Infections: Filariasis and Cellulitis
Globally, the single biggest cause of leg lymphedema is a parasitic infection called lymphatic filariasis. According to the World Health Organization, microscopic roundworms, primarily a species called Wuchereria bancrofti (responsible for 90% of cases), are transmitted through mosquito bites and nest directly inside lymphatic vessels. The adult worms disrupt normal lymphatic function, and chronic infection leads to severe tissue swelling and skin thickening known as elephantiasis. This is overwhelmingly a tropical disease, affecting communities in parts of Africa, Southeast Asia, and the Pacific Islands.
In all parts of the world, bacterial skin infections like cellulitis create a damaging cycle with lymphedema. Stagnant lymph fluid impairs the local immune response, making it easier for bacteria to take hold.
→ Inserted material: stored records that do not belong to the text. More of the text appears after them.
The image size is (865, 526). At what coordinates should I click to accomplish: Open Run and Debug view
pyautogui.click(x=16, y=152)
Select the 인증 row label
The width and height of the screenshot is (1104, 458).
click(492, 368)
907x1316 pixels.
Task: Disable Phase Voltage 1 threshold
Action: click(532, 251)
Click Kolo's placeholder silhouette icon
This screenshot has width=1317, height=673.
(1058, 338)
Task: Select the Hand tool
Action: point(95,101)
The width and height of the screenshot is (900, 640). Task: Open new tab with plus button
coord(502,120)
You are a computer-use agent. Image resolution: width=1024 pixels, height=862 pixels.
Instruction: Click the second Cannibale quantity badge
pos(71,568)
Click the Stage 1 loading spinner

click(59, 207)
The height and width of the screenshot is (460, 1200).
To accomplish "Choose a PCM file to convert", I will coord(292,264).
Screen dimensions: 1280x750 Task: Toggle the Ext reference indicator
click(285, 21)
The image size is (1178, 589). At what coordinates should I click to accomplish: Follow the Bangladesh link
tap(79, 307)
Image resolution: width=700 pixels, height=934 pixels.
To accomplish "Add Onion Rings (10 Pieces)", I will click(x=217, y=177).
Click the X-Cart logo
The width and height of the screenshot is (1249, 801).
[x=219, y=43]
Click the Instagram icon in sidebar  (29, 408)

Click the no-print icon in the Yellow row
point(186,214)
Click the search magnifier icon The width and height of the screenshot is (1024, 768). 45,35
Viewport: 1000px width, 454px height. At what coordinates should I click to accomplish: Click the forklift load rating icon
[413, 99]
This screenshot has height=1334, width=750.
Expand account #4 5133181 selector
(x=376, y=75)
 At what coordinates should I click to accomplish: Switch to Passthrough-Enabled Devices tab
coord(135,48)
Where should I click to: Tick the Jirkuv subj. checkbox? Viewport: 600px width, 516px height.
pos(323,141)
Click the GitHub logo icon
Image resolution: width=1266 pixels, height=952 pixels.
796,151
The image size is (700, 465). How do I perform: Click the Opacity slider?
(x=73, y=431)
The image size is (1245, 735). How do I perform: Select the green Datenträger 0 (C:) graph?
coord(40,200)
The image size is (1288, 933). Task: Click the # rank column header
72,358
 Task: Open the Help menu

At the same time, even a single serious skin infection can inhibit lymphatic vessel contraction and flow long after the infection clears. Research in the British Journal of Dermatology describes this as a “vicious cycle”: swelling invites infection, and infection worsens the swelling by further damaging the lymphatic vessels.
Genetic and Inherited Causes
Primary lymphedema results from a lymphatic system that didn’t develop normally. It’s far less common than secondary lymphedema but accounts for most cases in children and young adults.
Milroy disease is one well-known form that’s present at birth, caused by mutations in a gene involved in lymphatic vessel growth. Swelling typically appears in the feet and lower legs from infancy. Meige disease, a more common hereditary form, usually shows up around puberty or early adulthood. It follows an autosomal dominant inheritance pattern, meaning a child needs only one copy of the altered gene from one parent to develop it. Despite running clearly in families, researchers have not yet pinpointed the exact genetic change responsible for Meige disease.
Some people carry a genetic predisposition that doesn’t produce visible swelling until a triggering event, like surgery, pregnancy, or injury, pushes the system past its already-reduced capacity.
How Leg Lymphedema Progresses
The International Society of Lymphology classifies lymphedema into four stages, and understanding where you fall helps determine what to expect. Stage 0 is a latent phase: your lymphatic transport is already impaired, but there’s no visible swelling yet. This silent stage can last months or years. In Stage I, fluid begins to accumulate, and you’ll notice swelling that goes down when you elevate your leg. The tissue feels soft and pits when you press it.
Stage II marks a turning point. Elevating your leg no longer relieves the swelling, and the tissue starts to feel firmer as fat deposits and scar-like tissue (fibrosis) develop. By Stage III, the skin itself changes. It may become thick, rough, or develop warty growths, and the limb can become very large. At this point, the tissue often no longer pits when pressed because it has been replaced by fat and fibrous material rather than fluid alone.
Spotting It Early
One simple physical check is the Stemmer sign. Try to pinch and lift the skin on the top of your foot at the base of the second toe. If the skin feels thick and you can’t pinch it into a fold, that’s a positive Stemmer sign. A study comparing this test against lymphatic imaging found it was 88% sensitive, meaning it correctly identified lymphedema in most people who had it. However, a negative result doesn’t rule it out: specificity was only 59%, so some people with early-stage disease will still have normal-feeling skin.
Other early signs include a feeling of heaviness or tightness in one leg, shoes or socks fitting more snugly on one side, or skin that looks slightly puffier than the other leg at the end of the day. Catching it at Stage 0 or Stage I, before the tissue hardens, gives you the best chance of keeping it manageable with compression and movement-based therapies.